SEATTLE, Washington, April 17, 2018 (LifeSiteNews) – A federal judge has ruled that President Donald Trump cannot yet enforce his recently-unveiled ban on transgender soldiers in the military.
US District Judge Marsha Pechman ruled Friday that the injunction currently barring the Pentagon from implementing the ban will remain in place, the Associated Press reports.
The Trump administration revealed the finalized version of the policy late last month. It disqualifies from service “transgender persons with a history or diagnosis of gender dysphoria,” specifically those who “may require substantial medical treatment, including medications and surgery,” except in “certain limited circumstances.”

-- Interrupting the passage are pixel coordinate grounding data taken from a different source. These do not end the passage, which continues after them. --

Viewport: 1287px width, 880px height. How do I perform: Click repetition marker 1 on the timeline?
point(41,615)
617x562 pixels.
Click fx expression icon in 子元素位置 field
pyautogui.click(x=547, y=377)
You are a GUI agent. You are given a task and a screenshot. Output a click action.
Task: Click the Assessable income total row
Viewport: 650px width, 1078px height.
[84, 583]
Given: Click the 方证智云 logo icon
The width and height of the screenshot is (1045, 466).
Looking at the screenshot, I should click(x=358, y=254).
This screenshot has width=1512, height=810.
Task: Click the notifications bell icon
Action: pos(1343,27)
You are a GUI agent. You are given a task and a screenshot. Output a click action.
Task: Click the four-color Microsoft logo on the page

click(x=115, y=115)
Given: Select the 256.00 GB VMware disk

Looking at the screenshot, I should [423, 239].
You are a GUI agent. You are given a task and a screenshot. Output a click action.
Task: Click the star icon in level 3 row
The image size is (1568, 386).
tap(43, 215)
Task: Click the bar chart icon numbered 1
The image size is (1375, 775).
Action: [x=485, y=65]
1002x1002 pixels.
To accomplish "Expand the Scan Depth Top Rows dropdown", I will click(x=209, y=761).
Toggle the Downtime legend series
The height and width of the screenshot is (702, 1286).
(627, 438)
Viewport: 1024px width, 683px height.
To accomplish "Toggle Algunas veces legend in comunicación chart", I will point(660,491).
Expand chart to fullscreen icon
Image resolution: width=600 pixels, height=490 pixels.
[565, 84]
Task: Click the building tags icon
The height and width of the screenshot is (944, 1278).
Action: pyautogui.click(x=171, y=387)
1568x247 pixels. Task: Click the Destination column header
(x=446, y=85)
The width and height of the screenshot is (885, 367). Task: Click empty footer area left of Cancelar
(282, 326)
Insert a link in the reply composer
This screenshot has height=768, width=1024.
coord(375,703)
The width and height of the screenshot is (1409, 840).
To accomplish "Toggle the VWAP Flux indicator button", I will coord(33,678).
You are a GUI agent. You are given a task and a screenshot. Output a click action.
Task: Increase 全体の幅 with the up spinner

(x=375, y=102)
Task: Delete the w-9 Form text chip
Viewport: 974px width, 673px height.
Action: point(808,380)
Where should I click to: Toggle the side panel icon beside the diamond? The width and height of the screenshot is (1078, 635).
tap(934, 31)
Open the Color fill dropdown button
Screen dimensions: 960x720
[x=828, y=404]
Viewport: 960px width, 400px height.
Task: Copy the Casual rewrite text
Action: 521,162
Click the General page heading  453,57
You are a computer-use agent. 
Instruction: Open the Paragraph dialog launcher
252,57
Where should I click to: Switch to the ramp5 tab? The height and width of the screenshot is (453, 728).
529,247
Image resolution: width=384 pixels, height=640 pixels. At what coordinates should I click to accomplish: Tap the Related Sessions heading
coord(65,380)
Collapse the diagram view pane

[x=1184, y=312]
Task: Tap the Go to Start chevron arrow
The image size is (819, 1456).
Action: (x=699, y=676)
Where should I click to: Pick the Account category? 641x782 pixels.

The administration had requested that the court dissolve the previously-enacted injunction, on the grounds that the final policy addressed several original objections and should be judged separately. But Pechman, who was appointed by Bill Clinton, concluded that the injunction should remain in effect because there hadn’t been enough time to evaluate the new ban’s constitutionality. She directed both sides to prepare for a trial on the merits of the case.
Pechman declined pro-transgender attorneys’ requests to grant a permanent nationwide injunction that would have taken the place of a trial, and directed both sides to prepare their arguments. But she also tipped her hand as to how she was inclined to rule on those arguments.
“Because transgender people have long been subjected to systemic oppression and forced to live in silence, they are a protected class,” she wrote. “Therefore, any attempt to exclude them from military service will be looked at with the highest level of care.”
Pechman also chided Trump for “fail[ing] to identify even one general or military expert he consulted” before first announcing the ban on Twitter, “despite having been ordered to do so repeatedly.”
Pentagon officials acknowledged that the president gave them little advance notice of the tweet at the time, but it’s unclear what bearing this detail has on the case, given Trump’s original tweet was a mere announcement of intent without legal force. Regardless, the final policy was crafted after “extensive study by senior uniformed and civilian leaders, including combat veterans,” according to the White House and detailed by a memo from Defense Secretary James Mattis.
“Judges have no business displacing the reasoned decision of the president, under his constitutional authority as commander-in-chief, to promote military readiness by establishing sound principles for eligibility to serve in the armed forces,” Heritage Foundation legal expert Alden Abbott wrote in December. He explained that anti-discrimination laws apply to “immutable characteristics such as race,” whereas gender confusion is a “rationally based noninvidious differentiation among classes of individuals needed to advance national goals, such as a strong military.”
“Rules denying military service opportunities to individuals who have serious medical problems (for example, heart disease, chronic asthma, or cancer) are not invidious discrimination—they are fully rational efforts to promote well-run and effective military services,” Abbott continued. “Because individuals suffering from significant medical difficulties drive up costs and tend to impair combat effectiveness, it is perfectly rational to bar them from military recruitment.”
Mattis’ review found that soldiers diagnosed with gender dysphoria presented “considerable risk to military effectiveness and lethality.” The American Psychological Association recognizes gender dysphoria as a psychological disorder, and studies have found that that transgender individuals suffer higher suicide rates.
Among the specific complications transgender individuals present to the military, retired Army Lieutenant General Thomas Spoehr writes, is that those “transitioning” from one sex to the other “would need medical treatments — hormone therapies and often surgeries and the accompanying recovery times — throughout the duration of their service.”
Mattis told the House Armed Services Committee last week that he is “prepared to defend” the ban, and that it “was the best military advice” he could obtain, but also said he will “not intrude” on the court battle over its enforcement.